Rullman v. Pan American World Airways, Inc.

122 Misc. 2d 445, 471 N.Y.S.2d 478, 1983 N.Y. Misc. LEXIS 4130
CourtNew York Supreme Court
DecidedDecember 29, 1983
StatusPublished
Cited by3 cases

This text of 122 Misc. 2d 445 (Rullman v. Pan American World Airways, Inc.) is published on Counsel Stack Legal Research, covering New York Supreme Court primary law. Counsel Stack provides free access to over 12 million legal documents including statutes, case law, regulations, and constitutions.

Bluebook
Rullman v. Pan American World Airways, Inc., 122 Misc. 2d 445, 471 N.Y.S.2d 478, 1983 N.Y. Misc. LEXIS 4130 (N.Y. Super. Ct. 1983).

Opinion

OPINION OF THE COURT

Harold Baer, Jr., J.

This is a motion to dismiss the complaint under the two-year Statute of Limitations of the Warsaw Convention (the Convention), and a cross motion to compel discovery of certain documents.

On August 20,1976, plaintiff Josephine Rullman1 held a ticket on defendant’s international flight C207 from Ciompino Airport in Rome to New York, with a scheduled one-hour stopover in Shannon Airport in Ireland. She arrived at the airport in Rome at approximately 9:00 a.m., presented her ticket at the check-in counter, was checked in and checked her baggage. The plane finally departed after an eight-hour delay, during which time plaintiff became ill while in the airport terminal waiting room. The terminal waiting room, which was also used by passengers awaiting departure on other flights, was overcrowded, had an inadequate number of seats — forcing the plaintiff to stand [446]*446much of the time — had unsanitary restrooms and one small bar at which to buy food and drink. Plaintiff contends that she became ill with a severe migraine headache and nausea during this delay because of these inadequate terminal facilities.

After the two-hour flight to Shannon, plaintiff disembarked and sat in the terminal by a windowsill located in a common corridor. During the ensuing wait, she tried unsuccessfully to obtain medical treatment at an infirmary. After approximately a three-hour delay in Shannon, an announcement was made informing the passengers that their plane was disabled and they would not continue their flight to New York until the following morning.
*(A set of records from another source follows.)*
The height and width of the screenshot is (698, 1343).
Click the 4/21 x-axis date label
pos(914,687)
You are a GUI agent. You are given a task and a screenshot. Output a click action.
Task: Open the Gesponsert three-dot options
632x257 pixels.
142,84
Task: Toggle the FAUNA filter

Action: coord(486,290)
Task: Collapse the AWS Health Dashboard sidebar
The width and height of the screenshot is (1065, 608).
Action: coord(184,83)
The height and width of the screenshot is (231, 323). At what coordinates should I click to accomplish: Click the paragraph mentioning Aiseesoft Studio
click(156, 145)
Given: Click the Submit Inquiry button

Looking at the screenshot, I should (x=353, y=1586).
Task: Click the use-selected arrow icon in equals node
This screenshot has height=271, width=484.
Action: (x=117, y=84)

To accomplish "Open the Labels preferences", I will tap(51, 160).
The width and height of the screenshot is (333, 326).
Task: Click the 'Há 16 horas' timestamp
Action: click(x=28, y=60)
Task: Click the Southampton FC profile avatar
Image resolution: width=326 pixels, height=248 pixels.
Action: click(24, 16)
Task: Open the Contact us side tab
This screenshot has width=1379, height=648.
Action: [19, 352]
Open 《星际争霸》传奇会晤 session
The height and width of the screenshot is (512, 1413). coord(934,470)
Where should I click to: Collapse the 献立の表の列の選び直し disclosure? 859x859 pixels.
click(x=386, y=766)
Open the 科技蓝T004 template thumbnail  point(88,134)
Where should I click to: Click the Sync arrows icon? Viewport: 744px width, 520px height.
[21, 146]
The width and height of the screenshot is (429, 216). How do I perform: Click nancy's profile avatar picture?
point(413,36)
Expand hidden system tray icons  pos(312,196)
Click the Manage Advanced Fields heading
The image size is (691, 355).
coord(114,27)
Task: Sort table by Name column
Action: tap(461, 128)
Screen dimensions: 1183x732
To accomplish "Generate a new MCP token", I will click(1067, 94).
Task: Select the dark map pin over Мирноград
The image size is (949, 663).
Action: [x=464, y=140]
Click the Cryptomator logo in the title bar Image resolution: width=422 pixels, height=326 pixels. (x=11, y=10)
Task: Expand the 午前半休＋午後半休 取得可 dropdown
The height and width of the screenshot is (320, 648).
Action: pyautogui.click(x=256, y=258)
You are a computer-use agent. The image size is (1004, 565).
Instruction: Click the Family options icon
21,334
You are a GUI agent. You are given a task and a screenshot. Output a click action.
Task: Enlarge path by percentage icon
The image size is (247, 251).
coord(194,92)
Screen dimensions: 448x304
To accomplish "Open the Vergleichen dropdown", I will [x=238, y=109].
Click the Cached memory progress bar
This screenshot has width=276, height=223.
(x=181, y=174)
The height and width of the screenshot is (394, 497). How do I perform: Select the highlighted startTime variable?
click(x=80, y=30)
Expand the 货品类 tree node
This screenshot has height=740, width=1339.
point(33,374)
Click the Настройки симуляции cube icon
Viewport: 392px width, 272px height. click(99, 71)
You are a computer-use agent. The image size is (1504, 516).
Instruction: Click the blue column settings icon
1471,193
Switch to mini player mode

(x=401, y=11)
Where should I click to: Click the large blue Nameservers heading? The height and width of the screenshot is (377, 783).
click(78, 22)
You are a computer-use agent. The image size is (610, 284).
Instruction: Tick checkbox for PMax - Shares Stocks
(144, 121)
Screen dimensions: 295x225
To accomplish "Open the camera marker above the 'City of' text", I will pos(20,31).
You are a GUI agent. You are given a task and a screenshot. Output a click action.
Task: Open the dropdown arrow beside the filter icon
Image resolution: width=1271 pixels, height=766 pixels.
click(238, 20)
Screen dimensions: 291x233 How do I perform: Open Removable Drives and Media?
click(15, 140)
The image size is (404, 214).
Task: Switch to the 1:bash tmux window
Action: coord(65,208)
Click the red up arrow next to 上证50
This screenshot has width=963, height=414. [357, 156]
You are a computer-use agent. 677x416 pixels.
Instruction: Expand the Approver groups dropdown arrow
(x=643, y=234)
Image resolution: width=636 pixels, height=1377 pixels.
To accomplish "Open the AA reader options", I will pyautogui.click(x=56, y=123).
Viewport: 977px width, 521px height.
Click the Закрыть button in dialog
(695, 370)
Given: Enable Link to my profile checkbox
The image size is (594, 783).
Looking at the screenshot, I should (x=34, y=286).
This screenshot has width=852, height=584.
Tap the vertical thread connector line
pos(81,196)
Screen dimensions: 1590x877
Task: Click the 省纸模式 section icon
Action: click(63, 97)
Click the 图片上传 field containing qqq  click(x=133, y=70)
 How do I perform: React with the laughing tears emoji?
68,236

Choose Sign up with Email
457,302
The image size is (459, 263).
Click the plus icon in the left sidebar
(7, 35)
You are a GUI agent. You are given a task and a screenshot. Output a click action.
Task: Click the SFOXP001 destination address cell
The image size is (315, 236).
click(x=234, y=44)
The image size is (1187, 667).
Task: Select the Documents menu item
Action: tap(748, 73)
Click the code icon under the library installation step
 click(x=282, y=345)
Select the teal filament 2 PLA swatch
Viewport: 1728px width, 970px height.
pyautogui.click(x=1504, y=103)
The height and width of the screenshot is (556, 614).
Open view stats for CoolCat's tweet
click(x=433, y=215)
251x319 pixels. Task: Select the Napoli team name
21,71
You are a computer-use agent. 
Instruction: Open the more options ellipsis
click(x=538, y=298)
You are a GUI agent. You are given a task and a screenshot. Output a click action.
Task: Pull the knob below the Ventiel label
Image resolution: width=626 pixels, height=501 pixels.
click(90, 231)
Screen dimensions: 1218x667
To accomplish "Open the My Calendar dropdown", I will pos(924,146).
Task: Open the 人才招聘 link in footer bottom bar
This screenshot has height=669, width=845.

The passengers were told to retrieve their personal belongings from the airplane, after which they would be taken to a hotel for the night.

Approximately 10 feet from the door of the aircraft on the jet way connecting the terminal and the plane, plaintiff fainted and fell, suffering injury to her knee for which she seeks damages in this action. Plaintiff attributes her fainting, and subsequent fall, to weakness and fatigue caused by defendant’s failure to provide reasonable amenities and services while she was delayed in the terminals of Ciompino and Shannon Airports. Specifically, she complains that during the eight-hour delay in takeoff from Rome and in the three-hour delay at Shannon, Pan Am failed to provide her with food, drink or adequate rest or medical facilities.

An examination before trial was taken of Pan Am flight attendant Lorraine Skalko, who was present at Shannon Airport. Ms. Skalko did not see plaintiff fall, nor does she know the exact location of the fall. An accident report, if any, would have been made by the head flight attendant, not Ms. Skalko; she also identified numerous other documents which may have some bearing on the issues in this case.

The defendant moves for summary judgment on the ground that plaintiff’s fall on the jetway, approximately 10 feet from the aircraft, occurred “in the course of any of the operations of embarking or disembarking” within the [447]*447meaning of the Convention.2 This action, it concludes, brought two and one-half years after the occurrence, is barred by the Convention’s two-year Statute of Limitations (49 US Stat 3000, 3021 [art 29]). I disagree.

The gravamen of the complaint is that Pan Am’s negligent operation of the terminal waiting rooms at Ciompino and Shannon Airports caused plaintiff to faint and fall on the jetway. There is no allegation in the complaint that Pan Am negligently operated the jetway; that is, there is no claim, for example, that she fell because she tripped while in the course of embarking.

In order to come within the purview of the Convention, the proponent of such coverage must prove (1) that an accident occurred (2) while the passenger was embarking or disembarking the aircraft. (Day v Trans World Airlines, 528 F2d 31, cert den 429 US 890.)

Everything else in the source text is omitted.